The Crane, the Hare, and the Sinkhole
I was walking along my most favorite path. It’s a narrow little path, between a beaver creek and the Trout creek. In the winter it’s a crisp white. Everything is outlined and crystallized in a crust of sparkly Champagne powder. In the fall, it’s dusty. The path is packed hard like cement but your foot drags on a familiar rock of clay. It feels steady. In spring, the trail is fudgy cake–you know the kind. The kind that leaves your knife coated in fluffy, sticky, scrumptious cake crumbs. Don’t lick the knife, your mom always said. Hopefully come June we see rolling hills of green and a constant rush of water through the cut. If not, we’ll brace for the burn.
Today, the trail was spring. She was as moist as the carrot cake I made for Easter dinner and as punchy as the bourbon I drank with it. She was laden with creatures soaking up the fresh fallen dew into their skin and into their bodies to lubricate what was feeling dry. Two cranes (they never travel alone) stood in the valley between two creeks. One cawed and the other stood guard. Hal took off across the valley–the fastest I’ve seen him chase–and the birds, their long necks and spindly legs dangling, spread their massive wingspans from east to west and glided across the landscape. A mere jump for them, a 200-yard bound for us.
As we continued our plodding and pumping along the four layer cake with cream cheese frosting, crumbs of mud sticking to my boots and dog’s paws more resembling flippers, the snow began to fall. Big, fat teardrop like snowflakes that absorbed instantaneously into the ground–earth taking a long drink of sweet iced tea–so similar to my Eastern evening rainstorms, the kind that coat the black top underneath the streetlamps with a familiar reflective sheen. Sometimes we’d call that slippery when driving, yet I hadn’t experienced West coast ice yet.

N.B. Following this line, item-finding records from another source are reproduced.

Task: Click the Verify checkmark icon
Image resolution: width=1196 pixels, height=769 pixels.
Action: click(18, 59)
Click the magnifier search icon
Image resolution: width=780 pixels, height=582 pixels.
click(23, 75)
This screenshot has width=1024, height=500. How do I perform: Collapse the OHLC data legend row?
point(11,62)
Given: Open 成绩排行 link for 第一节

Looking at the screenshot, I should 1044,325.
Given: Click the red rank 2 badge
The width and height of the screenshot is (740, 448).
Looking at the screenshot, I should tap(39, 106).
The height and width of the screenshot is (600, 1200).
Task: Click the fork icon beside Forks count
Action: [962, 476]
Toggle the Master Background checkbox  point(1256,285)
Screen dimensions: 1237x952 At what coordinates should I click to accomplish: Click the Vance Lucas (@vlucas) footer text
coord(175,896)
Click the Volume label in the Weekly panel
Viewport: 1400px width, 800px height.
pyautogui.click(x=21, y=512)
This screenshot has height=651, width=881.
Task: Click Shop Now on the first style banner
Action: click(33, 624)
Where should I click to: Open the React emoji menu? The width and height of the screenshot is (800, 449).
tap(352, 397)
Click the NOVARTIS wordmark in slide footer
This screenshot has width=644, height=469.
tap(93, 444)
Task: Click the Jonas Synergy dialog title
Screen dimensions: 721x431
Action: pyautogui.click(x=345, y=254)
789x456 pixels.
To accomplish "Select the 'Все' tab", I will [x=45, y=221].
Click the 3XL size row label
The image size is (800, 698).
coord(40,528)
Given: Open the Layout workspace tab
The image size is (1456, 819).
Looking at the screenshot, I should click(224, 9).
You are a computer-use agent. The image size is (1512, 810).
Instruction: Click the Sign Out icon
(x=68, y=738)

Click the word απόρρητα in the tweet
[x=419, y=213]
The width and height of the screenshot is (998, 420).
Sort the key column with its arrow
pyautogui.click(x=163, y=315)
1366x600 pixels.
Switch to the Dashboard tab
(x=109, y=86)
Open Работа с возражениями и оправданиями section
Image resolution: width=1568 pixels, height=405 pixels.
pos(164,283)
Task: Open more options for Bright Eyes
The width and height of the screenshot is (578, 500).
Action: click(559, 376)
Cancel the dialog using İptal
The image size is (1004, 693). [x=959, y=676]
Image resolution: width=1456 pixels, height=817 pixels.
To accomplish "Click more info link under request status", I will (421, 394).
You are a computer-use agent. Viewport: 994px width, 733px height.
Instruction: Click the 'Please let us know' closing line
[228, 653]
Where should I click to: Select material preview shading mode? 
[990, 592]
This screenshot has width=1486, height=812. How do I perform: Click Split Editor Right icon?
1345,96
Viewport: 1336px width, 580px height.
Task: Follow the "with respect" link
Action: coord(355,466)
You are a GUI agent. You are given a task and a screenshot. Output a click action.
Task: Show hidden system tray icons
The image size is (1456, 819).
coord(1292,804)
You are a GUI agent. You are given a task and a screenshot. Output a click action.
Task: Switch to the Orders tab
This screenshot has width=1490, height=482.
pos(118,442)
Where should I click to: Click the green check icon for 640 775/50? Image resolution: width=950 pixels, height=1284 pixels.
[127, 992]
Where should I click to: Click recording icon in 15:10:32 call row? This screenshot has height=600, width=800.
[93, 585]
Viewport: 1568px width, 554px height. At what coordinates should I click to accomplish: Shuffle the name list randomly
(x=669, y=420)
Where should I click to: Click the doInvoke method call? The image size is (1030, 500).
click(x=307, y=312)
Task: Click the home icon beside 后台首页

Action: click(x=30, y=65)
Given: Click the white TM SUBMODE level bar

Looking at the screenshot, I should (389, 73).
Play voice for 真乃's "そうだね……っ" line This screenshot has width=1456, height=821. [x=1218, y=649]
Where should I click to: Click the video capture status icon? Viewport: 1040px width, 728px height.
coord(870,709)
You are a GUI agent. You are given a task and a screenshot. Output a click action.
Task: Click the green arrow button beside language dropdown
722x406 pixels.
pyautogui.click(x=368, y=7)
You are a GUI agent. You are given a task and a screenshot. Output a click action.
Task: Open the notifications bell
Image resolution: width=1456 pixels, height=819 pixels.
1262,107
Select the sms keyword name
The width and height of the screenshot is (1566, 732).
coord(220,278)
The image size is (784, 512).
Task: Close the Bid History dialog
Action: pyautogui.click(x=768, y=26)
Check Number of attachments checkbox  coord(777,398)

Hal and Rye are explorers on their own expeditions lost in the sage brush and willows that stand guard on either side of the creek. The willows grow up in thickets of thin reeds–growing more than four feet in a single year. Invasive you may call them, like the poison berries that grow in Eastern forests. Probably thinking about climate change, a hare (yes, they turn brown when the snow melts), bounds from behind my right shoulder and I startle, chuckling at the sight of him. He’s exactly what you imagine when you think of Tortoise and the Hare–a rabbit, a creature with too much energy for his own good, speeding by you like a bullet missing all the beauty with his every bounce. And off Hal goes again. This time Rye can be bothered and joins the chase. They take off out of eye sight. I smile and continue plodding. My boots now covered in chocolate pudding.
What I’ve been following for the past mile and a half, at this point, is a one-lane, technically double track, trail carved by the wheels of a side-by-side (a.k.a. an ATV but you sit side-by-side). I tend to walk from one wheel track to the other. Hopping up and over the center where the earth hasn’t been cut too deeply and then plop back into the other side of the track. I think about bison tracks. I think about human tracks. I think about those hares and the tracks they make in the snow. Each one of their tiny feet in a sort of football post outline as they hop. And then I come upon it–a giant sinkhole. Or what I would imagine a sinkhole to be. It’s as if the earth gave way to the weight of the dirt sitting on top of her and said enough is enough and a little piece of her skin folded in on itself, not able to bear the weight. I’m even afraid to walk across it, picturing myself falling into the city of Ember.
Hal bolts across it. I test the tip of my toe, like you would when testing the temperature of a body of water or the local swimming pool, and press lightly. It doesn’t give way. Maybe it’s not a sinkhole. Either way, there’s one thing for certain: I wouldn’t want to drive a vehicle across it. I make a mental note, because after all, we are on a path that deceptively wears a different costume for each season of the year cut by the wheels of an all-terrain vehicle.